* [Goal]: Rewrite the lines below, putting "complete" wherever "accomplish" appears and keeping everything else the same.

* [Extracted entries]:
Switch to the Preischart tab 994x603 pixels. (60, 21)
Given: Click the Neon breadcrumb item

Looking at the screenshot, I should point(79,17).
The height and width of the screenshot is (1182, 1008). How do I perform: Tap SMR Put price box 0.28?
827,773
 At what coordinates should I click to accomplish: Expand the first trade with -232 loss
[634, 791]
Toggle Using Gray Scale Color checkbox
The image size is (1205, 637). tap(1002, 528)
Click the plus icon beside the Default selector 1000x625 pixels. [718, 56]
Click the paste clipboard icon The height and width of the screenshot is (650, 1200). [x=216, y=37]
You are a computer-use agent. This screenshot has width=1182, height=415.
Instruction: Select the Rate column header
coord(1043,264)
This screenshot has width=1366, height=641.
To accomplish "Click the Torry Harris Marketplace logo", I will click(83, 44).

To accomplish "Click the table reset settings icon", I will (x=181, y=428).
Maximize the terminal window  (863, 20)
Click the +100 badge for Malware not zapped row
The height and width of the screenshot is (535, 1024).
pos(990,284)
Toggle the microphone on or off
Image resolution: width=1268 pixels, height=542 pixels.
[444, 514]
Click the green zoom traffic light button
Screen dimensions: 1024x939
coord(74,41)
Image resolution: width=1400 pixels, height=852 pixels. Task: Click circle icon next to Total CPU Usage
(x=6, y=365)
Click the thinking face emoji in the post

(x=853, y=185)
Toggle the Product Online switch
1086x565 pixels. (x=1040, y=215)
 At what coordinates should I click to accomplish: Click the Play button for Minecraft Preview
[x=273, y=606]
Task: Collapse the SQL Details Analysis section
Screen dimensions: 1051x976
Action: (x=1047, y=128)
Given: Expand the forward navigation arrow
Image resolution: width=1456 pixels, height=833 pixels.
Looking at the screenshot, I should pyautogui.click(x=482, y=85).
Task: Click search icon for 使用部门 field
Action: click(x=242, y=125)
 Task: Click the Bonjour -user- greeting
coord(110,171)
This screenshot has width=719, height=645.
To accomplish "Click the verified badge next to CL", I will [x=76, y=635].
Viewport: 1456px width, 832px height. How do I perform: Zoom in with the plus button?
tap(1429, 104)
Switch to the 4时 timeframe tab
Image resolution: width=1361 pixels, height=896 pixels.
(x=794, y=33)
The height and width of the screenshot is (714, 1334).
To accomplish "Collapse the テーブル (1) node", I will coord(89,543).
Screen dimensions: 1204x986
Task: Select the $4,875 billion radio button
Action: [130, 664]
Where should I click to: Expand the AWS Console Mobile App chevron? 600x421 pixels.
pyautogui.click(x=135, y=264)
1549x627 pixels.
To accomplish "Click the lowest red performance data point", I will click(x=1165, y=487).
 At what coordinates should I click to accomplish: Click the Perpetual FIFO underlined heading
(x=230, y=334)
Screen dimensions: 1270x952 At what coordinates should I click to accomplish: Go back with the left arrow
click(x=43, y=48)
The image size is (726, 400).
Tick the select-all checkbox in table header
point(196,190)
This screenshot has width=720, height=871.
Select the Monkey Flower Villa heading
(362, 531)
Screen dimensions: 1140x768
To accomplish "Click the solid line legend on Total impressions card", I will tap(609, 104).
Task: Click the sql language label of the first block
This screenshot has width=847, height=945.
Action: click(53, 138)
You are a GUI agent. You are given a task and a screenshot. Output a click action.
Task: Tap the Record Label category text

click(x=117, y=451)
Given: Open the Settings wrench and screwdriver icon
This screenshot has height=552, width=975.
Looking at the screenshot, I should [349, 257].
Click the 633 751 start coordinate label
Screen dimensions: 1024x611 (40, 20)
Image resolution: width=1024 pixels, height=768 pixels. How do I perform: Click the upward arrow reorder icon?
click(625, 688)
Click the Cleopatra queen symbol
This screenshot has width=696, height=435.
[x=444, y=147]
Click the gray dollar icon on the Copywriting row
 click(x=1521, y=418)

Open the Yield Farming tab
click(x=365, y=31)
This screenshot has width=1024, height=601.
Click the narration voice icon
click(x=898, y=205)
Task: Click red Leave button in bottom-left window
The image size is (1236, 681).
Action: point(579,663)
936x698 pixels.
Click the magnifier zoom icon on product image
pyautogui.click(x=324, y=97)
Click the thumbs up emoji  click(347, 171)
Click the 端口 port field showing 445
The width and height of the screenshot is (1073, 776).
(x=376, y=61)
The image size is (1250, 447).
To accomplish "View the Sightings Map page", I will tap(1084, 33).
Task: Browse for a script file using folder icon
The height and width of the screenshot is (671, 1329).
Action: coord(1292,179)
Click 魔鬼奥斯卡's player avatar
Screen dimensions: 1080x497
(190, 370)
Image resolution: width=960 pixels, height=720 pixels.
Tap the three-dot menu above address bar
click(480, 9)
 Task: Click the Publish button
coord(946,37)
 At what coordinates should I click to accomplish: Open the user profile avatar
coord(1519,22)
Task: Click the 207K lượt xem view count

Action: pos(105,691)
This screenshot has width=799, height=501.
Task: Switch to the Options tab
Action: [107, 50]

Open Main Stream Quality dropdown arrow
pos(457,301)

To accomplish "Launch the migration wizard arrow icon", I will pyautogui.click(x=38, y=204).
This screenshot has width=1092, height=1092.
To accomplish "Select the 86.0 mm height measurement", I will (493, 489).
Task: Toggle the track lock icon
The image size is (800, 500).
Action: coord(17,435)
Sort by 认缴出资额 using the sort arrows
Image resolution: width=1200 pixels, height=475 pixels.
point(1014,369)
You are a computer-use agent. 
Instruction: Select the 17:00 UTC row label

* [Result of the exercise]:
Switch to the Preischart tab 994x603 pixels. (60, 21)
Given: Click the Neon breadcrumb item

Looking at the screenshot, I should point(79,17).
The height and width of the screenshot is (1182, 1008). How do I perform: Tap SMR Put price box 0.28?
827,773
 At what coordinates should I click to complete: Expand the first trade with -232 loss
[634, 791]
Toggle Using Gray Scale Color checkbox
The image size is (1205, 637). tap(1002, 528)
Click the plus icon beside the Default selector 1000x625 pixels. [718, 56]
Click the paste clipboard icon The height and width of the screenshot is (650, 1200). [x=216, y=37]
You are a computer-use agent. This screenshot has width=1182, height=415.
Instruction: Select the Rate column header
coord(1043,264)
This screenshot has width=1366, height=641.
To complete "Click the Torry Harris Marketplace logo", I will click(83, 44).

To complete "Click the table reset settings icon", I will (x=181, y=428).
Maximize the terminal window  (863, 20)
Click the +100 badge for Malware not zapped row
The height and width of the screenshot is (535, 1024).
pos(990,284)
Toggle the microphone on or off
Image resolution: width=1268 pixels, height=542 pixels.
[444, 514]
Click the green zoom traffic light button
Screen dimensions: 1024x939
coord(74,41)
Image resolution: width=1400 pixels, height=852 pixels. Task: Click circle icon next to Total CPU Usage
(x=6, y=365)
Click the thinking face emoji in the post

(x=853, y=185)
Toggle the Product Online switch
1086x565 pixels. (x=1040, y=215)
 At what coordinates should I click to complete: Click the Play button for Minecraft Preview
[x=273, y=606]
Task: Collapse the SQL Details Analysis section
Screen dimensions: 1051x976
Action: (x=1047, y=128)
Given: Expand the forward navigation arrow
Image resolution: width=1456 pixels, height=833 pixels.
Looking at the screenshot, I should pyautogui.click(x=482, y=85).
Task: Click search icon for 使用部门 field
Action: click(x=242, y=125)
 Task: Click the Bonjour -user- greeting
coord(110,171)
This screenshot has width=719, height=645.
To complete "Click the verified badge next to CL", I will [x=76, y=635].
Viewport: 1456px width, 832px height. How do I perform: Zoom in with the plus button?
tap(1429, 104)
Switch to the 4时 timeframe tab
Image resolution: width=1361 pixels, height=896 pixels.
(x=794, y=33)
The height and width of the screenshot is (714, 1334).
To complete "Collapse the テーブル (1) node", I will coord(89,543).
Screen dimensions: 1204x986
Task: Select the $4,875 billion radio button
Action: [130, 664]
Where should I click to: Expand the AWS Console Mobile App chevron? 600x421 pixels.
pyautogui.click(x=135, y=264)
1549x627 pixels.
To complete "Click the lowest red performance data point", I will click(x=1165, y=487).
 At what coordinates should I click to complete: Click the Perpetual FIFO underlined heading
(x=230, y=334)
Screen dimensions: 1270x952 At what coordinates should I click to complete: Go back with the left arrow
click(x=43, y=48)
The image size is (726, 400).
Tick the select-all checkbox in table header
point(196,190)
This screenshot has width=720, height=871.
Select the Monkey Flower Villa heading
(362, 531)
Screen dimensions: 1140x768
To complete "Click the solid line legend on Total impressions card", I will tap(609, 104).
Task: Click the sql language label of the first block
This screenshot has width=847, height=945.
Action: click(53, 138)
You are a GUI agent. You are given a task and a screenshot. Output a click action.
Task: Tap the Record Label category text

click(x=117, y=451)
Given: Open the Settings wrench and screwdriver icon
This screenshot has height=552, width=975.
Looking at the screenshot, I should [349, 257].
Click the 633 751 start coordinate label
Screen dimensions: 1024x611 (40, 20)
Image resolution: width=1024 pixels, height=768 pixels. How do I perform: Click the upward arrow reorder icon?
click(625, 688)
Click the Cleopatra queen symbol
This screenshot has width=696, height=435.
[x=444, y=147]
Click the gray dollar icon on the Copywriting row
 click(x=1521, y=418)

Open the Yield Farming tab
click(x=365, y=31)
This screenshot has width=1024, height=601.
Click the narration voice icon
click(x=898, y=205)
Task: Click red Leave button in bottom-left window
The image size is (1236, 681).
Action: point(579,663)
936x698 pixels.
Click the magnifier zoom icon on product image
pyautogui.click(x=324, y=97)
Click the thumbs up emoji  click(347, 171)
Click the 端口 port field showing 445
The width and height of the screenshot is (1073, 776).
(x=376, y=61)
The image size is (1250, 447).
To complete "View the Sightings Map page", I will tap(1084, 33).
Task: Browse for a script file using folder icon
The height and width of the screenshot is (671, 1329).
Action: coord(1292,179)
Click 魔鬼奥斯卡's player avatar
Screen dimensions: 1080x497
(190, 370)
Image resolution: width=960 pixels, height=720 pixels.
Tap the three-dot menu above address bar
click(480, 9)
 Task: Click the Publish button
coord(946,37)
 At what coordinates should I click to complete: Open the user profile avatar
coord(1519,22)
Task: Click the 207K lượt xem view count

Action: pos(105,691)
This screenshot has width=799, height=501.
Task: Switch to the Options tab
Action: [107, 50]

Open Main Stream Quality dropdown arrow
pos(457,301)

To complete "Launch the migration wizard arrow icon", I will pyautogui.click(x=38, y=204).
This screenshot has width=1092, height=1092.
To complete "Select the 86.0 mm height measurement", I will (493, 489).
Task: Toggle the track lock icon
The image size is (800, 500).
Action: coord(17,435)
Sort by 认缴出资额 using the sort arrows
Image resolution: width=1200 pixels, height=475 pixels.
point(1014,369)
You are a computer-use agent. 
Instruction: Select the 17:00 UTC row label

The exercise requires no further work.